- [What is needed]:
Take each line from the entries that holds "table" and copy it out.

--- Listed entries ---

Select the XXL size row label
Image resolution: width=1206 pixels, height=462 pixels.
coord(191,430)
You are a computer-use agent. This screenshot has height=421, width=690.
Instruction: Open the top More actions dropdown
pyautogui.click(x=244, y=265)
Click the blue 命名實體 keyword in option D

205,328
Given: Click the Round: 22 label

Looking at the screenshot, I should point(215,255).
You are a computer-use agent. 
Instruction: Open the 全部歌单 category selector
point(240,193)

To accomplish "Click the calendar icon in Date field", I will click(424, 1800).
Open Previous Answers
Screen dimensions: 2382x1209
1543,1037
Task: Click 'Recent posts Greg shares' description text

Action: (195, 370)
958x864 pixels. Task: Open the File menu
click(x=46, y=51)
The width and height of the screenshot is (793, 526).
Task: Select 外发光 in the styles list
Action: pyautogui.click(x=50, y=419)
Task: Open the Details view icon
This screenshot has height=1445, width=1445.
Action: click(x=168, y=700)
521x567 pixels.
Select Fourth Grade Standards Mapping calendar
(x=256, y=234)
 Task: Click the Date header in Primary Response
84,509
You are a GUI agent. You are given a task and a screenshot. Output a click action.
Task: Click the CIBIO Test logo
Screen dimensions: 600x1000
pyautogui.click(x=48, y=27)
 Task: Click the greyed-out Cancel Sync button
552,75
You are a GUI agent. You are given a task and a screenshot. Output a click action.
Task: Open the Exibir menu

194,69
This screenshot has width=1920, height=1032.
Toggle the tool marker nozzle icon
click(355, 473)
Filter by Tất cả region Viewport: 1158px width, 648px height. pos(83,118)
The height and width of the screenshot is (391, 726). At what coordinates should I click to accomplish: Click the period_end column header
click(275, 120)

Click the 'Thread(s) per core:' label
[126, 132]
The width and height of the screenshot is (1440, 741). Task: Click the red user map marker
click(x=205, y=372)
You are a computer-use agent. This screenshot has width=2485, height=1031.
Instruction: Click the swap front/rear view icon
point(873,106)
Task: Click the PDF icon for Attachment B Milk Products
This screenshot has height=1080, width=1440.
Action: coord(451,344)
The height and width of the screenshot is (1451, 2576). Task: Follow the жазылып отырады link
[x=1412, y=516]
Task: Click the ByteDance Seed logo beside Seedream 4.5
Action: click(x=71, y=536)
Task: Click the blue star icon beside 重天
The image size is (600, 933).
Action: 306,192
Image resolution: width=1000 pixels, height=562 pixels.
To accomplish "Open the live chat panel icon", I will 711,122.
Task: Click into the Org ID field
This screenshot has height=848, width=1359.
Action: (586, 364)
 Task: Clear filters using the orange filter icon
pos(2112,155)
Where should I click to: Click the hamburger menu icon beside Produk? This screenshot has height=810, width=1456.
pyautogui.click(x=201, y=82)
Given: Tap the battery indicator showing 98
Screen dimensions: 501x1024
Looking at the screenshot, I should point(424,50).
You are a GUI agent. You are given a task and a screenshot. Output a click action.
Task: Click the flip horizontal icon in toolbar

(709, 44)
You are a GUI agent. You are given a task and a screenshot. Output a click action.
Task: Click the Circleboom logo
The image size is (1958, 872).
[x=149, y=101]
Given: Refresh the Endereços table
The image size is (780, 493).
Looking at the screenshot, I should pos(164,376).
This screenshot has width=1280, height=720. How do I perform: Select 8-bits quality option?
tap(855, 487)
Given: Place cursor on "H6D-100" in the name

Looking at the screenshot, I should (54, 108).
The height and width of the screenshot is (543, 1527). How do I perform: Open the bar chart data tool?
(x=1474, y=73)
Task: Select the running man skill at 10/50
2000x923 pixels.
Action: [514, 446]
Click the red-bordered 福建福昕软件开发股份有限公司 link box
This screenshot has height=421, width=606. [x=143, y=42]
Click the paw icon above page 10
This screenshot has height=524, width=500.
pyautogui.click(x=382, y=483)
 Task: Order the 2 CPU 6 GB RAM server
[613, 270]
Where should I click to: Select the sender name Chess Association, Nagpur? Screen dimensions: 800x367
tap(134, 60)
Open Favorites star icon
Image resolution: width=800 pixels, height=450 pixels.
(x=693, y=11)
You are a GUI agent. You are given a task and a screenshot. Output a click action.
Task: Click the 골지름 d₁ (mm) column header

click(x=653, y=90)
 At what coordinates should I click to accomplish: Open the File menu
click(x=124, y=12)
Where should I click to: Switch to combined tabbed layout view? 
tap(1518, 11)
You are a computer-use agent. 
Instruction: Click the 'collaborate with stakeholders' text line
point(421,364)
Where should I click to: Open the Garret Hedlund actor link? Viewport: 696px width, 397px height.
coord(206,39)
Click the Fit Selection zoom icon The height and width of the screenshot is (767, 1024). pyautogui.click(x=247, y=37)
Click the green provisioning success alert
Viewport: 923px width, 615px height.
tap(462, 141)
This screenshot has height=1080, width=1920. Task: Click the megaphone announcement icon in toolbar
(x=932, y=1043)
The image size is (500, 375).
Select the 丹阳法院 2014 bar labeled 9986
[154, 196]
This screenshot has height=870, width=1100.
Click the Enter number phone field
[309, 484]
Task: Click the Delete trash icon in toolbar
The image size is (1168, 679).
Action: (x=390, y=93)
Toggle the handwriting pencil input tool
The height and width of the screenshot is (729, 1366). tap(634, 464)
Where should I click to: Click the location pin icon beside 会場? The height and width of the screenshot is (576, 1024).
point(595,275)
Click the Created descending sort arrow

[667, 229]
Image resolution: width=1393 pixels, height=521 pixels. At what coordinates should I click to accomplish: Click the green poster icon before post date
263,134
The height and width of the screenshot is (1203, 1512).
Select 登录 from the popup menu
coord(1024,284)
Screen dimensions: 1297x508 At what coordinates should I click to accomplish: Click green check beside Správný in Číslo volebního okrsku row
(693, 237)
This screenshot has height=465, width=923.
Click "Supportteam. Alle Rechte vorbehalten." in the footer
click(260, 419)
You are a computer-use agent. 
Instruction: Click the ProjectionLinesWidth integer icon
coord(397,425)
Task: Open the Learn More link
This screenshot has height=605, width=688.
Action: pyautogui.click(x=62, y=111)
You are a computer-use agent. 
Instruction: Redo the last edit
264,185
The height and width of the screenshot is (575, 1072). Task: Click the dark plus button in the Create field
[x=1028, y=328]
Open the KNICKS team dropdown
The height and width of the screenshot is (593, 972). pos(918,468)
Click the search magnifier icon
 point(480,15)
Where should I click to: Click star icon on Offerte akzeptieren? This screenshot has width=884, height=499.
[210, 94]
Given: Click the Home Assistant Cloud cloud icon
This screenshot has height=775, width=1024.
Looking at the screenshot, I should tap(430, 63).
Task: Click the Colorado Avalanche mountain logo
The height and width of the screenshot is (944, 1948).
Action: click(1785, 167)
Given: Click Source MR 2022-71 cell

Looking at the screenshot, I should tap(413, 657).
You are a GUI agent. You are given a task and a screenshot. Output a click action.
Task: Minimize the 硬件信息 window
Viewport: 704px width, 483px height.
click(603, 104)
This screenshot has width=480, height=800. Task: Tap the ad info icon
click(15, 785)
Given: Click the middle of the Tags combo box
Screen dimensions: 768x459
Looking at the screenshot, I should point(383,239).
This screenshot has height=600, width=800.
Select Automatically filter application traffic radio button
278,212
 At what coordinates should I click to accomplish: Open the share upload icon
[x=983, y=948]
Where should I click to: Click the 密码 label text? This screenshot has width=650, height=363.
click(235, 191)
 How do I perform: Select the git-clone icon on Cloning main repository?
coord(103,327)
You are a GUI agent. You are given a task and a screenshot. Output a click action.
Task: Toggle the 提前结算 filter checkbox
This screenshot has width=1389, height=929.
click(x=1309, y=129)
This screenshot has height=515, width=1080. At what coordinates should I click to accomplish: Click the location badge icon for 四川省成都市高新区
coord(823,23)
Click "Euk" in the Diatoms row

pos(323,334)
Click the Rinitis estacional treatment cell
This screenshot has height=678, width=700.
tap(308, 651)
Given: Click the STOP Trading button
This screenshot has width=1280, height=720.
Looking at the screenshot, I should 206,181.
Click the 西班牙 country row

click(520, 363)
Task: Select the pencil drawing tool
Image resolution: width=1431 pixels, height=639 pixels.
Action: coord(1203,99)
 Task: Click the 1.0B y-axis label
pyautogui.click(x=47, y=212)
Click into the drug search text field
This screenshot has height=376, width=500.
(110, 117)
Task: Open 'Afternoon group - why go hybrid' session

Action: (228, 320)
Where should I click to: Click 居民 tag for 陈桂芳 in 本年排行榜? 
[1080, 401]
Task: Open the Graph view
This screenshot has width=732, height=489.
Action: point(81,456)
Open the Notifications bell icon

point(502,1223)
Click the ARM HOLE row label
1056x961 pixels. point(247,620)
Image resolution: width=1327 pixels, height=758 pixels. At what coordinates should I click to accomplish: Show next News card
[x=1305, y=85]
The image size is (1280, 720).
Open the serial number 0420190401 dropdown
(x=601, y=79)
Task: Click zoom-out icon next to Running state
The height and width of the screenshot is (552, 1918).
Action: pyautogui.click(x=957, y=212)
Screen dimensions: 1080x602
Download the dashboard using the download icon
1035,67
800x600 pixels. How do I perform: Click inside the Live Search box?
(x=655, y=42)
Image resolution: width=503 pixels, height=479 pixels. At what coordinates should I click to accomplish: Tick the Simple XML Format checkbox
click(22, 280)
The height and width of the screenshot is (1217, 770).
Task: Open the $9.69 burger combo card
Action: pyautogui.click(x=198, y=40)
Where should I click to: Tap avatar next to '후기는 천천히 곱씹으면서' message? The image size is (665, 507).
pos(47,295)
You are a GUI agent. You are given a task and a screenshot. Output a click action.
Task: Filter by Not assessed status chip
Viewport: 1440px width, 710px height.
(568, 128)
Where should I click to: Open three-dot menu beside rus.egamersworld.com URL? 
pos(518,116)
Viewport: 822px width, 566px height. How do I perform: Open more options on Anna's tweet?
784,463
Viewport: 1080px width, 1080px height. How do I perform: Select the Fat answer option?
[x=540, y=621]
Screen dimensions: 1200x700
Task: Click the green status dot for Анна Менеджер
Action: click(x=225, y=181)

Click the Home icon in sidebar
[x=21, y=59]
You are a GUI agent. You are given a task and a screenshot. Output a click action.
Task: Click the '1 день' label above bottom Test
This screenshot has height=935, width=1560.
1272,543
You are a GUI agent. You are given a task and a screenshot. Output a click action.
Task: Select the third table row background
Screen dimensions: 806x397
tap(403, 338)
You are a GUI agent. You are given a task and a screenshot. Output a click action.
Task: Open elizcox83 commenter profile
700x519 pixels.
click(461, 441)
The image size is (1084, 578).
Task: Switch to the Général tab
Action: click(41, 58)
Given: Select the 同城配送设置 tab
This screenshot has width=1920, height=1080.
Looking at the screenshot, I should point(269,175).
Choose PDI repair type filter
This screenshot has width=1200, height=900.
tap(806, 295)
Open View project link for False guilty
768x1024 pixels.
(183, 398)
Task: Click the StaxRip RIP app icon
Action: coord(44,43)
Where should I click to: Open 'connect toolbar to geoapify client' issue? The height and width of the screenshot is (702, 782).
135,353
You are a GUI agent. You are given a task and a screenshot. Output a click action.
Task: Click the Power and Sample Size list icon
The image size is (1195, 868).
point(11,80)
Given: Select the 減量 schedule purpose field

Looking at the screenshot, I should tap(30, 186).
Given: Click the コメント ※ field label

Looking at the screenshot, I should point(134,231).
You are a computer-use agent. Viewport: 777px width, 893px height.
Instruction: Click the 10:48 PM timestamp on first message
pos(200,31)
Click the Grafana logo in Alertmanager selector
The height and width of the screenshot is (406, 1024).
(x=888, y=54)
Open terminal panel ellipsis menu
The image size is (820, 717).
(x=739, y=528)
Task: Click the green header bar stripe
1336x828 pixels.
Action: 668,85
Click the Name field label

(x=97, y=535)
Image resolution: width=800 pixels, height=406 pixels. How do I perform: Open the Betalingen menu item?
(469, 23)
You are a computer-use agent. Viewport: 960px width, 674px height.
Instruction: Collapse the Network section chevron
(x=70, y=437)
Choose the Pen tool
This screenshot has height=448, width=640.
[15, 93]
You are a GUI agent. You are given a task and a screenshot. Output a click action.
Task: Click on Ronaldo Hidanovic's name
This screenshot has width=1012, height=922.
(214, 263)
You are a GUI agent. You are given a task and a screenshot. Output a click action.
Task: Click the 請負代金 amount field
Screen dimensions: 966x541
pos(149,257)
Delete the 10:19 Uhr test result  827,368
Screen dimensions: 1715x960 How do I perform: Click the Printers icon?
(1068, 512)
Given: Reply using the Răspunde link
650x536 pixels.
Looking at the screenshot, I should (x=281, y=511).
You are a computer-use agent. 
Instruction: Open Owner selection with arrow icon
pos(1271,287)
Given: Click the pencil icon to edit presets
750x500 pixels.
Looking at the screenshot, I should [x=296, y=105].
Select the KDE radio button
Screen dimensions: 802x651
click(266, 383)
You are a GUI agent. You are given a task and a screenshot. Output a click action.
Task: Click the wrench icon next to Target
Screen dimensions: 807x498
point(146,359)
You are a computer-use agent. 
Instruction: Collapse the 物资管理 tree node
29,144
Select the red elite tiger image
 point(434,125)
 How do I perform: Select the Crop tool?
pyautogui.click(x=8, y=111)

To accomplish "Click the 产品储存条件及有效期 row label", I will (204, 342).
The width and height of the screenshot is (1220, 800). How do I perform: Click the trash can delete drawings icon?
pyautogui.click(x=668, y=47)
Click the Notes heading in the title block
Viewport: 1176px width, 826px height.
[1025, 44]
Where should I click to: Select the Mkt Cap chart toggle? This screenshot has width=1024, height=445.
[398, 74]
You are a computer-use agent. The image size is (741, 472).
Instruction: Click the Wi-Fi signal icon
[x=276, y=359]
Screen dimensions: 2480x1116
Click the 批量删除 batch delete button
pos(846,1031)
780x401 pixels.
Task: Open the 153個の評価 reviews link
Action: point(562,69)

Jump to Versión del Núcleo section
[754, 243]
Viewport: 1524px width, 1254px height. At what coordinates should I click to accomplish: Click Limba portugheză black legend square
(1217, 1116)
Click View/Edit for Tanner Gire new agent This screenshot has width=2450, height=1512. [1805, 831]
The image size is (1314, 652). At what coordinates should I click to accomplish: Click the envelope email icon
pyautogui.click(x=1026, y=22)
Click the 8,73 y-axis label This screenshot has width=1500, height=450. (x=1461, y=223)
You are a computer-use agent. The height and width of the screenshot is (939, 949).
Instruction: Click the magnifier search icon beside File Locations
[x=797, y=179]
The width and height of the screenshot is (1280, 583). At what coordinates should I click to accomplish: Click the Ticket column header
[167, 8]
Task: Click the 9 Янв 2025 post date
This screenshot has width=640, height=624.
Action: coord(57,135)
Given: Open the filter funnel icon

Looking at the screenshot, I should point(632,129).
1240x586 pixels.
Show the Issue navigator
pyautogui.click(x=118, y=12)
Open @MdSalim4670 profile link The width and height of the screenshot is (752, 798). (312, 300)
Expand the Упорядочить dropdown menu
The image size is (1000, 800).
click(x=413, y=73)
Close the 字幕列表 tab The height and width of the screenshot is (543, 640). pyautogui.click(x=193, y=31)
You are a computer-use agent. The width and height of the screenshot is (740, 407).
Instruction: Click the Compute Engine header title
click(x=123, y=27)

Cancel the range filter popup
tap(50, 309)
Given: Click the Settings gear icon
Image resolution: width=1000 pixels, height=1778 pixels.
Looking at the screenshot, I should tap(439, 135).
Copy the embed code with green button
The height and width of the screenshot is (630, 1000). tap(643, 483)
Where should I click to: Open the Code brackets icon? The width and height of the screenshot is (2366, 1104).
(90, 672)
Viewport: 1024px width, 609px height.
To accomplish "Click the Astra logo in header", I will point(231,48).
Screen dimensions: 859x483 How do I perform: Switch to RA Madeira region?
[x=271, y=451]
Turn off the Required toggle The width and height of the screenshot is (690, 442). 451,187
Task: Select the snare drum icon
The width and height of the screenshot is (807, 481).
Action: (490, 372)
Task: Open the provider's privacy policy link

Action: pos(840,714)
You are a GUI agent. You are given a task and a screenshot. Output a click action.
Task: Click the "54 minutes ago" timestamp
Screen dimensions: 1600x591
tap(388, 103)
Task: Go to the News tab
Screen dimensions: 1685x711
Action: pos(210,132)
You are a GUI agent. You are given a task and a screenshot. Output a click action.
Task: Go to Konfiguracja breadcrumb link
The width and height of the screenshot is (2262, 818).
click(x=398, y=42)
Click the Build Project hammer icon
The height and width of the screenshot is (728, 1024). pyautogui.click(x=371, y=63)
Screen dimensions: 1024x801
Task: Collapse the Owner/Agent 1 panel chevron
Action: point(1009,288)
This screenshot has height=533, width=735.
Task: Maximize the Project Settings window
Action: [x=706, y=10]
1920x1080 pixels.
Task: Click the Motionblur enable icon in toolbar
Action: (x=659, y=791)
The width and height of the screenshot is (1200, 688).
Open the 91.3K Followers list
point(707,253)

---

- [Written reply]:
Given: Refresh the Endereços table
Task: Select the third table row background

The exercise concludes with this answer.